What you are asked to do:
Search the data below for lines that include the word "value" and state how many there are, nothing else.

Input data:
____
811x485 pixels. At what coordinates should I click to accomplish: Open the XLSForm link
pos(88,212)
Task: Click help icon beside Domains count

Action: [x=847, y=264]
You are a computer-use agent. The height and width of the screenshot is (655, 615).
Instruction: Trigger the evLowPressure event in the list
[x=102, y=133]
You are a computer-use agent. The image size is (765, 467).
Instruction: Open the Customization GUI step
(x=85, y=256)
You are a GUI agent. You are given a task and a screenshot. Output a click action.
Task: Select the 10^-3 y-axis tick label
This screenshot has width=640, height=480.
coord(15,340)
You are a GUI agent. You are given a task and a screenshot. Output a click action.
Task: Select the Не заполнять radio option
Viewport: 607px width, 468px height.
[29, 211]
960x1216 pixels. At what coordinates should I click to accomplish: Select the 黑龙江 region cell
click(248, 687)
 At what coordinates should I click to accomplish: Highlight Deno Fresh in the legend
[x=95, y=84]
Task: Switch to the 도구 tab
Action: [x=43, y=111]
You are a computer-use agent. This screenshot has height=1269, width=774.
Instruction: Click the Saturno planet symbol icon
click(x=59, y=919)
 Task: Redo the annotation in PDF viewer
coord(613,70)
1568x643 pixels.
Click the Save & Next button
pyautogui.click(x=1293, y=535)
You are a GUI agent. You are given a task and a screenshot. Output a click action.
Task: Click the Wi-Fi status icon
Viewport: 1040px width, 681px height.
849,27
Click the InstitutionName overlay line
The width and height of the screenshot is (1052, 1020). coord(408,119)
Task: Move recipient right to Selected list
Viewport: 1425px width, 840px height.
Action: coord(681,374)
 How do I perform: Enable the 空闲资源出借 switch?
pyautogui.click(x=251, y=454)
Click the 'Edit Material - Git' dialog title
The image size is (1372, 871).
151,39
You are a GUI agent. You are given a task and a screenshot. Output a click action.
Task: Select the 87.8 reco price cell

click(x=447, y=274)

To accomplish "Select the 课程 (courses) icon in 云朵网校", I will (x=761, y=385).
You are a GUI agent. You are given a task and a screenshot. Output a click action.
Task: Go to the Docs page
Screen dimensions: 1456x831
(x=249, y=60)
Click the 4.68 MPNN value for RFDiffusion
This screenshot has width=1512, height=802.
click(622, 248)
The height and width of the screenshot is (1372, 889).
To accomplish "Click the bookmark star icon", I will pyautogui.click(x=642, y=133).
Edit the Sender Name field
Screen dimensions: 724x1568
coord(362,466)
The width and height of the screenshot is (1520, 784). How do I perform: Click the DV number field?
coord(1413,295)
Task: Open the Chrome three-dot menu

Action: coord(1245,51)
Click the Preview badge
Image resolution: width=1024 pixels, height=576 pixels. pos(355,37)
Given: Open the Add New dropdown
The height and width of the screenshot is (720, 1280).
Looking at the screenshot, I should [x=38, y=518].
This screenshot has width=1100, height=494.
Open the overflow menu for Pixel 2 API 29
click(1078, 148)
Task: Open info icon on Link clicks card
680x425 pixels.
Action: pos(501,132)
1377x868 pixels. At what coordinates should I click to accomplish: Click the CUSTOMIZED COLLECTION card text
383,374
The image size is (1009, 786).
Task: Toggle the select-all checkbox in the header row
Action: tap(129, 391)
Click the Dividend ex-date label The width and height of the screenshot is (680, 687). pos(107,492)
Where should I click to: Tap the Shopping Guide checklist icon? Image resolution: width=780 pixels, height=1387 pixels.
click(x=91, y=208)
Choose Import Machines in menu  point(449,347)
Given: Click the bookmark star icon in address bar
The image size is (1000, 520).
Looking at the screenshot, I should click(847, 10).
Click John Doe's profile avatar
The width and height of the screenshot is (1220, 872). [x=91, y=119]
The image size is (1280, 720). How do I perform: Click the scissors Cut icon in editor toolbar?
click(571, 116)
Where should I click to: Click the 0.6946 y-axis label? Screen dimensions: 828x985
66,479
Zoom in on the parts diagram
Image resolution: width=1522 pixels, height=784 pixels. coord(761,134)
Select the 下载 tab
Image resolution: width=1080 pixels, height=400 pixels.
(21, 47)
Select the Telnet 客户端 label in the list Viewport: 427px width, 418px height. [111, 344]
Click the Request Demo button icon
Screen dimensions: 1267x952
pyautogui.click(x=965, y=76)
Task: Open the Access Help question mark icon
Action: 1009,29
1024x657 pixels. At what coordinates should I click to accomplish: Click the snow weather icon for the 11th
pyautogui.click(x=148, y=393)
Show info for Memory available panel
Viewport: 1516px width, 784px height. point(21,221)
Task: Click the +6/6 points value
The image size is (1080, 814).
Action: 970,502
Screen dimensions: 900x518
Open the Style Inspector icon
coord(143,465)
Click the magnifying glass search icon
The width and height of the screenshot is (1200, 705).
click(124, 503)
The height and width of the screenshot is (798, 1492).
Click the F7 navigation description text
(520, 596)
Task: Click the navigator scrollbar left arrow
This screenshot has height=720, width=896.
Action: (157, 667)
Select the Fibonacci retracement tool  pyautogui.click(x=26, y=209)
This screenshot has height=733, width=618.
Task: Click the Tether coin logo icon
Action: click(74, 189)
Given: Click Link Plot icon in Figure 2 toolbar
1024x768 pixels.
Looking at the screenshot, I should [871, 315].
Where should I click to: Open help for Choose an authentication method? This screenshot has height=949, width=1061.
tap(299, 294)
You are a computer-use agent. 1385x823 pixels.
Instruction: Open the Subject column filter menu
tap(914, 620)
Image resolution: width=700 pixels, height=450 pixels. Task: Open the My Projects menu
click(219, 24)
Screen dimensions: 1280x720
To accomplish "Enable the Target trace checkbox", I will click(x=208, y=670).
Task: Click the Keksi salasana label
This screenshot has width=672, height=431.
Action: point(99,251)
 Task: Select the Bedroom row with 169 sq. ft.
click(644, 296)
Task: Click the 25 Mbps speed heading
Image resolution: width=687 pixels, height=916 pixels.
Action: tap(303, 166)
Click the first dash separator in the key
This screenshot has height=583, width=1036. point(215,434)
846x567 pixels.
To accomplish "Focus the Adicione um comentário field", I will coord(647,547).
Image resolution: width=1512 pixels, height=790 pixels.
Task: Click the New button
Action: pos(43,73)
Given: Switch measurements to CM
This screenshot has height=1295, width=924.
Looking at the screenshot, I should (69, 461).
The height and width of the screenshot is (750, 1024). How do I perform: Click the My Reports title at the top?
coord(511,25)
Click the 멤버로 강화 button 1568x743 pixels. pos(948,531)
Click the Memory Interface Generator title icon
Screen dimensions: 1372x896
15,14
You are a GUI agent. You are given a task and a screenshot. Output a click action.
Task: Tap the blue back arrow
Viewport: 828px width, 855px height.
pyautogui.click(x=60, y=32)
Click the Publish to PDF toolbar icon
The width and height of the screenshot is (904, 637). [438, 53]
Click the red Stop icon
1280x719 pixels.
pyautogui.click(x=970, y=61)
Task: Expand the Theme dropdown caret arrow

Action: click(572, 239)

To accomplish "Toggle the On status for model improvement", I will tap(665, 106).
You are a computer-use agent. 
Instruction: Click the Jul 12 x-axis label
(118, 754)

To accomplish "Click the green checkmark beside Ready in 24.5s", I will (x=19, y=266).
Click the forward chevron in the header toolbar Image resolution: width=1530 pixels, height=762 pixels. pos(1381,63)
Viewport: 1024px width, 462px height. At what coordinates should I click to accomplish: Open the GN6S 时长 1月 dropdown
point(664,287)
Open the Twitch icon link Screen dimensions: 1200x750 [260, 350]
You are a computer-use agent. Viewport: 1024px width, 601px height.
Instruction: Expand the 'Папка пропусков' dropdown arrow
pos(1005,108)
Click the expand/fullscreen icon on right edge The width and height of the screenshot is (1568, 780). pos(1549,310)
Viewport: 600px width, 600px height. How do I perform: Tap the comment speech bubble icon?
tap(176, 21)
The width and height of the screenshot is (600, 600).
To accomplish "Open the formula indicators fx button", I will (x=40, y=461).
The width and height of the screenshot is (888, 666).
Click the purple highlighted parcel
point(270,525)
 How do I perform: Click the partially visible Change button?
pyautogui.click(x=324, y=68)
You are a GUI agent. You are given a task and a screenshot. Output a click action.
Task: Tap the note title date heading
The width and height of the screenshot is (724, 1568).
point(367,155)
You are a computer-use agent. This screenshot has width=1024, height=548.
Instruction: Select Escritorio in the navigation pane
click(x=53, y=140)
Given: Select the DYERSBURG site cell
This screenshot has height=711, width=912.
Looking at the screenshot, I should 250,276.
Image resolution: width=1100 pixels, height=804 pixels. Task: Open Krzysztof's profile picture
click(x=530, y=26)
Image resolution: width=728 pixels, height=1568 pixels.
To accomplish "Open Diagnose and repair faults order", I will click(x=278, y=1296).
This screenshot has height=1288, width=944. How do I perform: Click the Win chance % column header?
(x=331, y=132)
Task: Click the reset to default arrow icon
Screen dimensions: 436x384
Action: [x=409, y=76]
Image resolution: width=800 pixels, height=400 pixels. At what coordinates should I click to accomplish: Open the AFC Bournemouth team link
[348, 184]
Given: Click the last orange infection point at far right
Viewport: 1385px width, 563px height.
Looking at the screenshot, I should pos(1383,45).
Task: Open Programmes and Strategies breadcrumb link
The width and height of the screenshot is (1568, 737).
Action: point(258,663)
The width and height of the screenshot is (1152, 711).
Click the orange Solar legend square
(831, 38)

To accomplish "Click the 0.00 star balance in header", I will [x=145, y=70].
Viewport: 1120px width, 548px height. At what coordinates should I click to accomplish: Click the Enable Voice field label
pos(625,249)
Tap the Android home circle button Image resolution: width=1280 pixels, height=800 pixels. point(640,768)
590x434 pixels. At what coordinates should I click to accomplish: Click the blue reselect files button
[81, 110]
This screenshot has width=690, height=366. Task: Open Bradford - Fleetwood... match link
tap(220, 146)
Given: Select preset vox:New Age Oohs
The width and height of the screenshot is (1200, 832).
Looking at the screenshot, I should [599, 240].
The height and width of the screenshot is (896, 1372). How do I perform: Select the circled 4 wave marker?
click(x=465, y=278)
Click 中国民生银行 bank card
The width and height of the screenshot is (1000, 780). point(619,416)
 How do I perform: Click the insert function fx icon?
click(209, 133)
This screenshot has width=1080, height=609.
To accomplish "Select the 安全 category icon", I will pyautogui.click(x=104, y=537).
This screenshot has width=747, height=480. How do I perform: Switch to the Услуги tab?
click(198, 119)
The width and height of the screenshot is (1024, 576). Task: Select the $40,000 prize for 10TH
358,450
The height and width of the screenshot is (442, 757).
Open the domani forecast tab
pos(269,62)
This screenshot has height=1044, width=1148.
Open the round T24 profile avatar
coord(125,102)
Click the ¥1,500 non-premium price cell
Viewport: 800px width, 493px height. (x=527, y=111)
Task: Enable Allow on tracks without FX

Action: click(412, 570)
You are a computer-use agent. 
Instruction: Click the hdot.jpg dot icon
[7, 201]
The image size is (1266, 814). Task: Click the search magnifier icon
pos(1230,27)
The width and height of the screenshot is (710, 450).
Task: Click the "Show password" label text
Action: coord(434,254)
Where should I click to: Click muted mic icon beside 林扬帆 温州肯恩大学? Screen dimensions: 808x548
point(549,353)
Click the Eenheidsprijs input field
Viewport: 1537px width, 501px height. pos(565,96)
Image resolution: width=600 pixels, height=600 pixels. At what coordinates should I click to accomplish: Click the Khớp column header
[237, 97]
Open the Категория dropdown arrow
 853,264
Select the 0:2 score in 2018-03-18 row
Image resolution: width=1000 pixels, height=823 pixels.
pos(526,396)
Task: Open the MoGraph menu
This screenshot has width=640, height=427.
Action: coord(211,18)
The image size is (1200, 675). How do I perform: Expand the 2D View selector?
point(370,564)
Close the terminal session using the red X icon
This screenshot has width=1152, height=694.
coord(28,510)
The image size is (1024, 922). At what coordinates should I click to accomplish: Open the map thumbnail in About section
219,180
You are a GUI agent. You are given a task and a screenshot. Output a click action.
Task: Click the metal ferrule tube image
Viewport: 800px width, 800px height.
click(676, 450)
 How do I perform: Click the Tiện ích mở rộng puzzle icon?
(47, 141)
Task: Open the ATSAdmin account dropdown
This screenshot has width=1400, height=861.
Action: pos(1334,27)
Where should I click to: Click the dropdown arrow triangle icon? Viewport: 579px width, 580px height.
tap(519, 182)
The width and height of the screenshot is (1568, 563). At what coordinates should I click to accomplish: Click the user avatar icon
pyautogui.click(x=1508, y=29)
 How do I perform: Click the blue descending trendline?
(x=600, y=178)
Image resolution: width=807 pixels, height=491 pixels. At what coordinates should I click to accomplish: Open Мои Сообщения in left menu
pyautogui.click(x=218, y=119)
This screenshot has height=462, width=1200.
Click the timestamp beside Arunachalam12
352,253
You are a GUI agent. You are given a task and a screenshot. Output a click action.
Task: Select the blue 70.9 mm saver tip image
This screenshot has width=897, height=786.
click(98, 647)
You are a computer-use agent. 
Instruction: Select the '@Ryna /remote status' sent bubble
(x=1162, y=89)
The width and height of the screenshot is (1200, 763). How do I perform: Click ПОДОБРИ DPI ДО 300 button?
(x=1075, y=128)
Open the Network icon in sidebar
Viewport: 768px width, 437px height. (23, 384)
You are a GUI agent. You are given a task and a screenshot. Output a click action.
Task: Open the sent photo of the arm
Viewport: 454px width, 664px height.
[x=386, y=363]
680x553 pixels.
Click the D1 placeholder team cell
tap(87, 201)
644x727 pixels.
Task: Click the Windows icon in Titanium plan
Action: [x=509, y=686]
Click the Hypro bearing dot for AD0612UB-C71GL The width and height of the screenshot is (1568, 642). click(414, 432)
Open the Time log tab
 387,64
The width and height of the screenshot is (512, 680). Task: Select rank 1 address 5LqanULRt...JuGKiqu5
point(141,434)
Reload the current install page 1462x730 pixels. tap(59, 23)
____
Finished task:
2